Stored data

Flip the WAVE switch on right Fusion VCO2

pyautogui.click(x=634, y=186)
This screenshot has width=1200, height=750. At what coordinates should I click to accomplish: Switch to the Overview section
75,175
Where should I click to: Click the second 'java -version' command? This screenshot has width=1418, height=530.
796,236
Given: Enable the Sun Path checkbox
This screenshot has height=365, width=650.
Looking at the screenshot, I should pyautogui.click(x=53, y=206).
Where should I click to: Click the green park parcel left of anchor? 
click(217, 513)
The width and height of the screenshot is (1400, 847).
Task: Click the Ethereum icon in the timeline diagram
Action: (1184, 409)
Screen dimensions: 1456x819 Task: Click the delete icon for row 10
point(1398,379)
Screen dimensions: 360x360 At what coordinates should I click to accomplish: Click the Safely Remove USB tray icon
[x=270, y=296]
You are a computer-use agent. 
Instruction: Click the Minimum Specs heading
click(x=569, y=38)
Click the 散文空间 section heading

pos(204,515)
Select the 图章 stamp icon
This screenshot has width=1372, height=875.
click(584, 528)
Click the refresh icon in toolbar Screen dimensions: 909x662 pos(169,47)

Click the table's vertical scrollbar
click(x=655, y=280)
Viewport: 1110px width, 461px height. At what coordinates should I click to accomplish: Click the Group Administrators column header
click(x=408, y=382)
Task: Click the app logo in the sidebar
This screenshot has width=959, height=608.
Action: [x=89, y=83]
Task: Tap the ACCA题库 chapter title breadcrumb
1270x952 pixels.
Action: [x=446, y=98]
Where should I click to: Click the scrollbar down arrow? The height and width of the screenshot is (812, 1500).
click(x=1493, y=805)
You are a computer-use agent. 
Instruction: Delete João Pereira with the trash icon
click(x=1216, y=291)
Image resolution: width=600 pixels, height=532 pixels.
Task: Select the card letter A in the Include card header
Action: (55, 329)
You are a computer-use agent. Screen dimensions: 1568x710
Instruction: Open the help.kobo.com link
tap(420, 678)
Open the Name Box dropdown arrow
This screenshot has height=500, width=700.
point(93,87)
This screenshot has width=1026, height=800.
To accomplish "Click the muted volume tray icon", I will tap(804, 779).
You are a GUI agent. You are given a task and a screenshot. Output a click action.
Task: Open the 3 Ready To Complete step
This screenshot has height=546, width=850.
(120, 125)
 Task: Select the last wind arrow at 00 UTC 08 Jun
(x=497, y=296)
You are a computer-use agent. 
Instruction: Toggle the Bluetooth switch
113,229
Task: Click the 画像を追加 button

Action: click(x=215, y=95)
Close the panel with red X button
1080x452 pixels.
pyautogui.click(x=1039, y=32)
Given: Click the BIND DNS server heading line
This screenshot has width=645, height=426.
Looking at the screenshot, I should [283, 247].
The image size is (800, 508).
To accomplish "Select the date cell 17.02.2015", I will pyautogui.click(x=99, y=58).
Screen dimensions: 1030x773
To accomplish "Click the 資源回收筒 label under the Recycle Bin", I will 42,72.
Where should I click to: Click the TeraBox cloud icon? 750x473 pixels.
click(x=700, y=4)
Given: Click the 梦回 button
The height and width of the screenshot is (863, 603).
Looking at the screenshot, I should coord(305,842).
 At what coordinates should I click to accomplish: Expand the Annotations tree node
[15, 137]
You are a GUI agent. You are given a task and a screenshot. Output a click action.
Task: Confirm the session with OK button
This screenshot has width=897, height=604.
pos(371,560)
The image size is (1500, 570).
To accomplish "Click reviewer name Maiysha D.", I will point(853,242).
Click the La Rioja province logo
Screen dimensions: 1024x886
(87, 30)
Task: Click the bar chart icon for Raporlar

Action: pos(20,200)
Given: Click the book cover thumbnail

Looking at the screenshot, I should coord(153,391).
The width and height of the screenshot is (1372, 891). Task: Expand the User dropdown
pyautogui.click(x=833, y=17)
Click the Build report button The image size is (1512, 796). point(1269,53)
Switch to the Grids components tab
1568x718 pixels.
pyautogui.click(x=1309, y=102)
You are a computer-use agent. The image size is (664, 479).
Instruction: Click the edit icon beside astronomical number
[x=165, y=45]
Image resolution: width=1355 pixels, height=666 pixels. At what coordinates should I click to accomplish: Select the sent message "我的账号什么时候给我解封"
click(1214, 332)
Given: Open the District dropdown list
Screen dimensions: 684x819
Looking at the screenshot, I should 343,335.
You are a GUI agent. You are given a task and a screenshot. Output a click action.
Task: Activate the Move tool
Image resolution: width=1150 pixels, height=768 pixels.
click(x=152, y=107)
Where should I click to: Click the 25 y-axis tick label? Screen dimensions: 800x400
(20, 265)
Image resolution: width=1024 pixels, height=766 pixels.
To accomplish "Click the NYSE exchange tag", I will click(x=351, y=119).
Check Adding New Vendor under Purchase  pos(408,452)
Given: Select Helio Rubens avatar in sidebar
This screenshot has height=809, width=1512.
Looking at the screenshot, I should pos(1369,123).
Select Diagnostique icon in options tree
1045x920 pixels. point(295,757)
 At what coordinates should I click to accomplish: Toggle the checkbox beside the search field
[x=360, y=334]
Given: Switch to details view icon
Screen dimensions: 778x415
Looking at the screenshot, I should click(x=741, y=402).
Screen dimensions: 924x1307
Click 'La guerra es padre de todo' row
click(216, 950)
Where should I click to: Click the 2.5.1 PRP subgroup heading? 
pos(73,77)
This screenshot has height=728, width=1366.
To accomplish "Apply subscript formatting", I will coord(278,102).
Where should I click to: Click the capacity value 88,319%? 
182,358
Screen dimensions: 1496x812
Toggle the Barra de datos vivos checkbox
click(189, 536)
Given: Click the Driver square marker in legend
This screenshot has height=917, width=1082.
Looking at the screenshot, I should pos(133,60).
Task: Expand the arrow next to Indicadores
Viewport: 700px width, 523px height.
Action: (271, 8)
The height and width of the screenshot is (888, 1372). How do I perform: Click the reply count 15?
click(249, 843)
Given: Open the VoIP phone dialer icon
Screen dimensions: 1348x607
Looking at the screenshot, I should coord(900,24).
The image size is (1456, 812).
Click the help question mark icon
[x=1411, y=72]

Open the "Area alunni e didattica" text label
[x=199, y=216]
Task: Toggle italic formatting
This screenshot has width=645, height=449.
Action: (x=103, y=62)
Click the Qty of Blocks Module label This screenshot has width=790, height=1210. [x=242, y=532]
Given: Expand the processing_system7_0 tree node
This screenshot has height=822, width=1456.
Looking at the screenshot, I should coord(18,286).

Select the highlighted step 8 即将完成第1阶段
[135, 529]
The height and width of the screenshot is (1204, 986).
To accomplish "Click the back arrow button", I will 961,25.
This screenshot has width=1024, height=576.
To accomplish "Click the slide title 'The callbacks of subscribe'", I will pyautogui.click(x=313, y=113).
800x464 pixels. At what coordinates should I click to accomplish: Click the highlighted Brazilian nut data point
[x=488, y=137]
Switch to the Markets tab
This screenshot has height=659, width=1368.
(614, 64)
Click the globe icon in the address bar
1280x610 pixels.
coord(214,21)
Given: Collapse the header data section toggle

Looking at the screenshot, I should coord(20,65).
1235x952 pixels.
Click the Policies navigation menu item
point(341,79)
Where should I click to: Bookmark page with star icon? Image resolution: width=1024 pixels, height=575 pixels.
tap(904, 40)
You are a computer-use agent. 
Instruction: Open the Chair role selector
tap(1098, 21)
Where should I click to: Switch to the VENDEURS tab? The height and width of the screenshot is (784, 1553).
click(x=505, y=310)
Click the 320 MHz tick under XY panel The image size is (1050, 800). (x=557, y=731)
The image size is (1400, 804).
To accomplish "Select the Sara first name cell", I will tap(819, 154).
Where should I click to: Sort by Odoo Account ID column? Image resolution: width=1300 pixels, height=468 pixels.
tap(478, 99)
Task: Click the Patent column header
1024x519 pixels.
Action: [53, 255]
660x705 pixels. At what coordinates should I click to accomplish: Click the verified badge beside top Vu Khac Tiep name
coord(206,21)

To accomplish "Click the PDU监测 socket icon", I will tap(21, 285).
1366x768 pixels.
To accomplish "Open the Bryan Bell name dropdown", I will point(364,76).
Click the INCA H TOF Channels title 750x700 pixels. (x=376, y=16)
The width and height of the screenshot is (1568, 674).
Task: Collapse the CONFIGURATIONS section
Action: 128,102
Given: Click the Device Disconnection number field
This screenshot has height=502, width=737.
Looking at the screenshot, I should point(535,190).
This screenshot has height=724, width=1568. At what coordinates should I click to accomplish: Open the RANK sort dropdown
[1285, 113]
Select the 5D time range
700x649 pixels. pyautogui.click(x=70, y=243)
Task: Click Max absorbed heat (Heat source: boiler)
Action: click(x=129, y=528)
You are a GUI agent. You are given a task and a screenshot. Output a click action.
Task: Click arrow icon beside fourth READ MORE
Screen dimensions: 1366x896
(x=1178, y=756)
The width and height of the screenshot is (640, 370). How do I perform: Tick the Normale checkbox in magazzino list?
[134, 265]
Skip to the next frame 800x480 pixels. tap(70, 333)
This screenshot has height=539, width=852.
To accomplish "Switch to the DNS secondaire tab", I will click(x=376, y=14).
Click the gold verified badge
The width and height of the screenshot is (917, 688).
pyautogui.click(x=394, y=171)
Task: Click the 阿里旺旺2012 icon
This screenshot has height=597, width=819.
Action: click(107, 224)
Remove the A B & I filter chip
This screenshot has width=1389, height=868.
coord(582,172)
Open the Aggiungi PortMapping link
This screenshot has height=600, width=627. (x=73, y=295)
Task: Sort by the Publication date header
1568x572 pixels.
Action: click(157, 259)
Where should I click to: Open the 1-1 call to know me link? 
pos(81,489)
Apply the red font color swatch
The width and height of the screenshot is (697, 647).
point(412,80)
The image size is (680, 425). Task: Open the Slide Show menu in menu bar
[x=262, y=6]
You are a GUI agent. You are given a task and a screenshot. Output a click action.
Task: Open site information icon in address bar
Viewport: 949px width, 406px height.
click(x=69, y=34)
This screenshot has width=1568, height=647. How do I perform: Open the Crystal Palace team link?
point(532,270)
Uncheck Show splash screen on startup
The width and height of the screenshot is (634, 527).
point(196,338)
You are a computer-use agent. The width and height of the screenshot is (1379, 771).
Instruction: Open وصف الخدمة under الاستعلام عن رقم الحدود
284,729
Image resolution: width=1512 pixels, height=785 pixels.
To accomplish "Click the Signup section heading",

• TRY IT: Only the lines above starting at the one containing "Where should I click to: Click the second" and ending at the one containing "Task: Click the app logo in the sidebar", both included, are to be returned, exactly as they read.

• RESPONSE AREA:
Where should I click to: Click the second 'java -version' command? This screenshot has width=1418, height=530.
796,236
Given: Enable the Sun Path checkbox
This screenshot has height=365, width=650.
Looking at the screenshot, I should pyautogui.click(x=53, y=206).
Where should I click to: Click the green park parcel left of anchor? 
click(217, 513)
The width and height of the screenshot is (1400, 847).
Task: Click the Ethereum icon in the timeline diagram
Action: (1184, 409)
Screen dimensions: 1456x819 Task: Click the delete icon for row 10
point(1398,379)
Screen dimensions: 360x360 At what coordinates should I click to accomplish: Click the Safely Remove USB tray icon
[x=270, y=296]
You are a computer-use agent. 
Instruction: Click the Minimum Specs heading
click(x=569, y=38)
Click the 散文空间 section heading

pos(204,515)
Select the 图章 stamp icon
This screenshot has width=1372, height=875.
click(584, 528)
Click the refresh icon in toolbar Screen dimensions: 909x662 pos(169,47)

Click the table's vertical scrollbar
click(x=655, y=280)
Viewport: 1110px width, 461px height. At what coordinates should I click to accomplish: Click the Group Administrators column header
click(x=408, y=382)
Task: Click the app logo in the sidebar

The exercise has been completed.